Figure 1: Comparing the predictions of this online tool to those of my simple model, for positivity rate \(p = 0.01\) (left) and \(p = 0.1\) (right).

Two things to note. First, there is a remarkable level of agreement to the two models, considering all of the complexities that my model admits. Second, the more complex model actually predicts even fewer tests than the simple one does. When I repeated this exercise for asymptomatic patients, the curves don't match quite as closely, but again their model predicts fewer tests than mine. Overall, this seems to indicate that the numbers predicted by my simple model are reasonable (if imperfect).

A Possible Downside

So, if pooling can reduce the number of tests even at positivity rates of 10-15%, why won't labs do it? The Times article points out that pooling creates additional operational challenges:

Pooling can also be onerous for lab technicians. Though simple in theory, batching samples is tedious and time-consuming.

## Available data

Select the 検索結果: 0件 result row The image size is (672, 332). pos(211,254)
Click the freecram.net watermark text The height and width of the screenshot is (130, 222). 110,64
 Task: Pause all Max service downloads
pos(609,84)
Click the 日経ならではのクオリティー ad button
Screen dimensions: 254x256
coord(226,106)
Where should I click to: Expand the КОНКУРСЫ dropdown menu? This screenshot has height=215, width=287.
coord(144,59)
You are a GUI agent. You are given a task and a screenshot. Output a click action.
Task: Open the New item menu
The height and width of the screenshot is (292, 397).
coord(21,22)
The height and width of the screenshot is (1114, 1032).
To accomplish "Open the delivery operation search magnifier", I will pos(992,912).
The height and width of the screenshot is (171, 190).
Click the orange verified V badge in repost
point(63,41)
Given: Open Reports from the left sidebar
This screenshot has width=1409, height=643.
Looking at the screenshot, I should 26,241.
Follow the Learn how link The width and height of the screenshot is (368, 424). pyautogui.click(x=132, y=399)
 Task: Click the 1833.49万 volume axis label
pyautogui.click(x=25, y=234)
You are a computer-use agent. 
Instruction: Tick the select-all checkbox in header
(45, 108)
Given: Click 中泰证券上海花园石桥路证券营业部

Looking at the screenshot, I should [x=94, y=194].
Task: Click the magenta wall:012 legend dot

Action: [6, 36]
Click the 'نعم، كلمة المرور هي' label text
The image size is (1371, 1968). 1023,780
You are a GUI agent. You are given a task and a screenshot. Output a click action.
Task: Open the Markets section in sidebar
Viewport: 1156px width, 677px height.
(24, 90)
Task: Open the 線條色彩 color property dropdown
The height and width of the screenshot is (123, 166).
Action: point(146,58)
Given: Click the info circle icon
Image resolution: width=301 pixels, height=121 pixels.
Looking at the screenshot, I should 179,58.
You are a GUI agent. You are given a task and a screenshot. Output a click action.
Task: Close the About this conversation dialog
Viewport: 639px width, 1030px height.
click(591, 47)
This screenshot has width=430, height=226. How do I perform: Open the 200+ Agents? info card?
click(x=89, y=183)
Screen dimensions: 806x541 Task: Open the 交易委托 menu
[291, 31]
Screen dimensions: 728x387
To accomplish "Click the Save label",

## Task goal
According to the excerpt on pooled testing, what does the Times article say pooling creates? The items that come after the excerpt on pooled testing are separate material and have no connection to it.

## Reply to the exercise
Additional operational challenges.